For any Sang vampire, feeding safely from a donor is of the utmost importance. We have many concerns that need to be addressed when forming a relationship with a new donor, and some that need to be re-addressed when with the donor(s) we may already have. The modern ages have many, many fluid born illnesses we must consider before proceeding.
First, never feed from a donor you don’t know well. I have made that mistake myself, and luckily – got away with it. Others have not been so lucky, or have free access to the kinds of tests one needs to take afterwards. AIDS, Hepatitis C and the like will transfer to the Vampire during the feed, if the donor carries the virii. Going to a well-known donor is much more safe and proves to not only provide a quality feed, but strengthens the bonds of friendship as well. Many Sang vamps have personal relationships with their donor(s), which makes safety less of a concern in the arena of illness.
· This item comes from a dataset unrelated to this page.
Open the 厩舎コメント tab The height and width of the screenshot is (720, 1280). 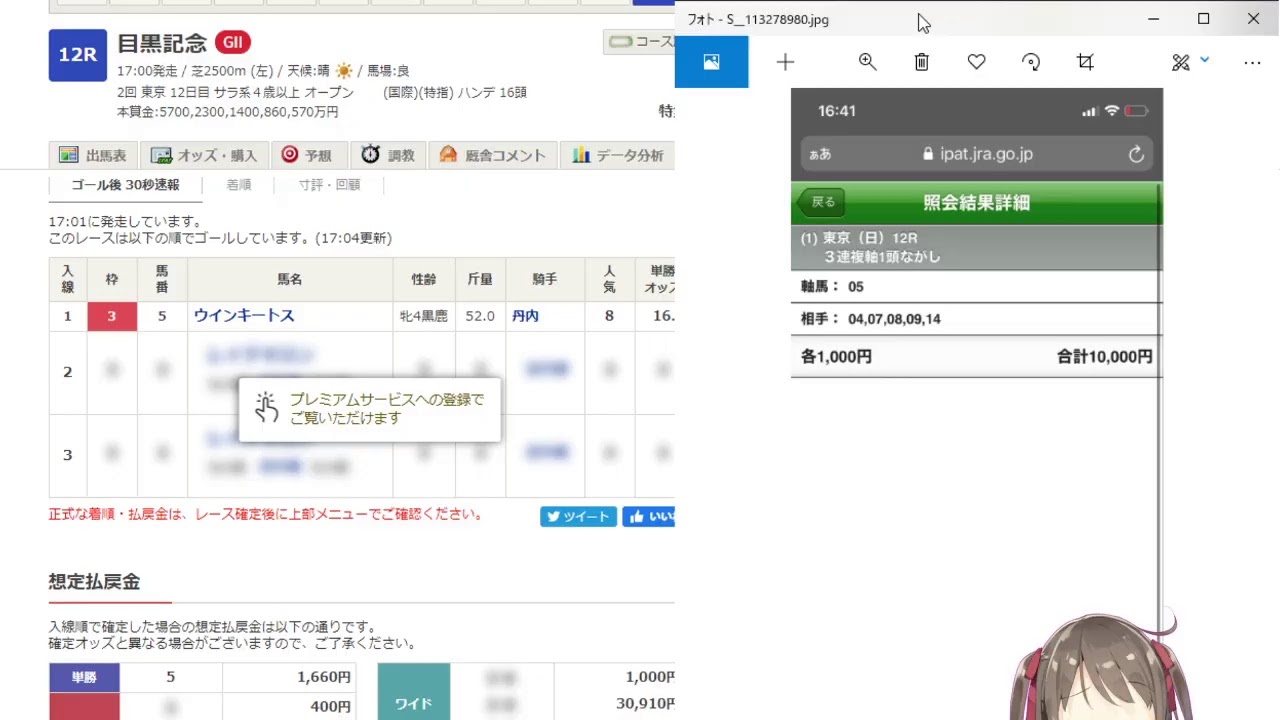point(493,155)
If you are wishing to become involved with a new donor, the best thing is to hold off until certain medical tests are performed and the results returned. As noted above, HIV/AIDS and Hep C are the most common, however there are others that need to be done as well. A full Hep spectrum, for instance. While not all Hep Virii are transferred through blood, it is best if the donor is checked – he or she will become ill eventually and need to be treated. This is particularly for their own safety. Occasionally the doctor will request an Iron level test as well – another one more for the donor safety, but informative for the Sang as well – never, ever feed from an anemic donor! They NEED their own blood worse than you ever could.
Other tests include those for various STDs and are often included in the testing when one goes in for an HIV test. Most donors are uncomfortable approaching a medical professional with the information that they are going to provide fresh blood for a Sang vampire…it’s easier, and more accepted unfortunately, to state one has been engaging in unprotected sex. For women, it’s a Pap Smear and a couple of small vials of blood…for men it’s a penile swab and the blood. My medical contact has not confirmed this – I’m going on past experiences on having the tests performed, and what a male friend explained to me.
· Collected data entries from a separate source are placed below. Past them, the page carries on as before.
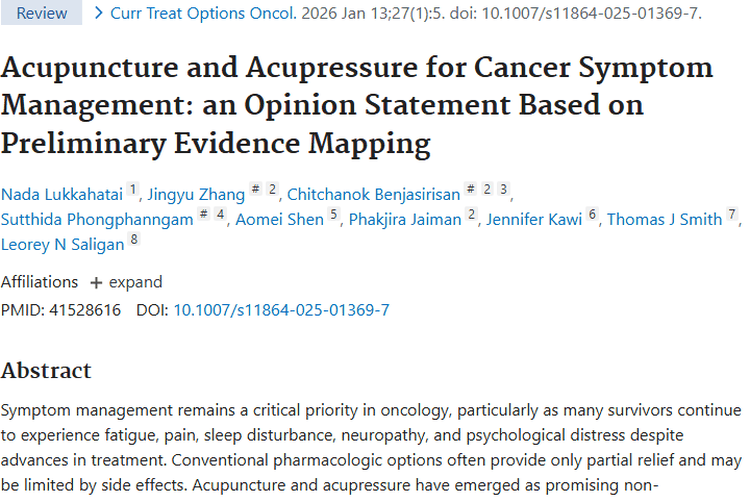This screenshot has height=500, width=750.
Task: Open the Curr Treat Options Oncol journal link
Action: pyautogui.click(x=203, y=13)
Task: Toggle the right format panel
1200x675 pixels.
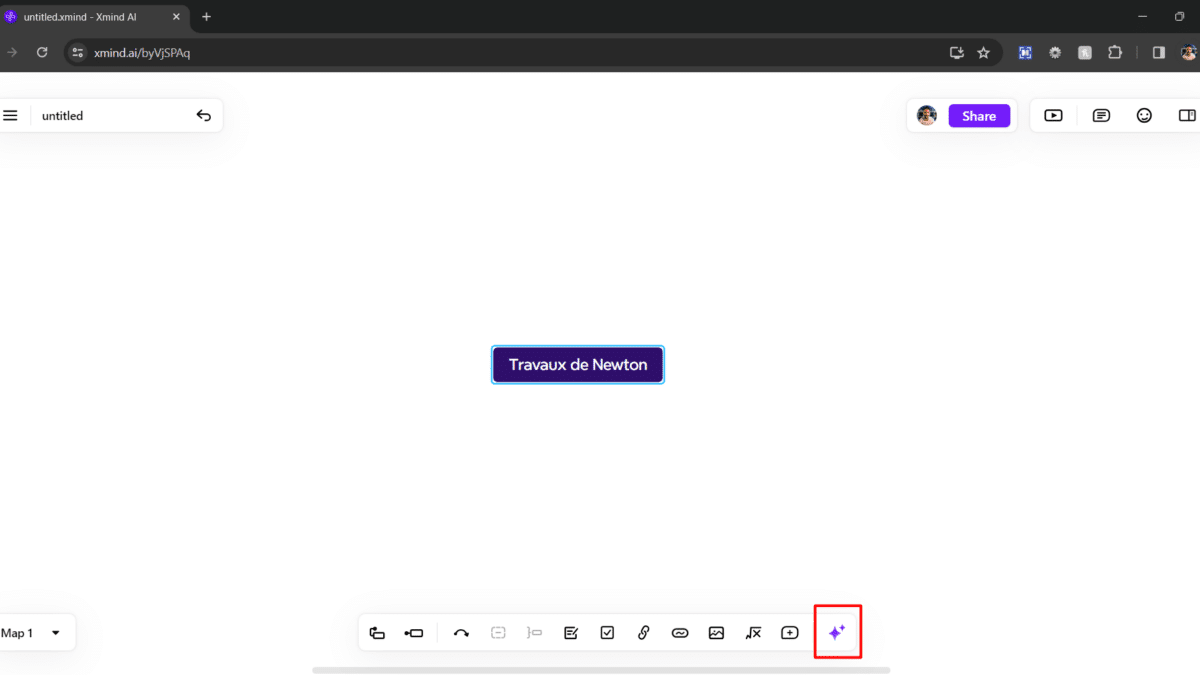Action: click(1187, 116)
Never feed from a donor who is undergoing serious medical treatment. They need their own resources for healing themselves; not to mention the fact that their treatments don’t belong in your body. Almost all drugs will stay in the bloodstream for some time, and may well cross to you during the feed. For example, D was on painkillers at one point, and the transfer of that medicine left me woozy for some time. It was not worth the feed, to tell the truth, I felt worse afterwards than I had before. Had I known at the time that the medicine he was receiving was time release and not immediately absorbed, I would not have fed at all. Make sure your donor knows what his/her physical health is, and what drugs they are taking!
More on this subject will come as I complete the research and discussions with my friend – the nurse. Thankfully, she understands vampirism otherwise it could have been an interesting few weeks!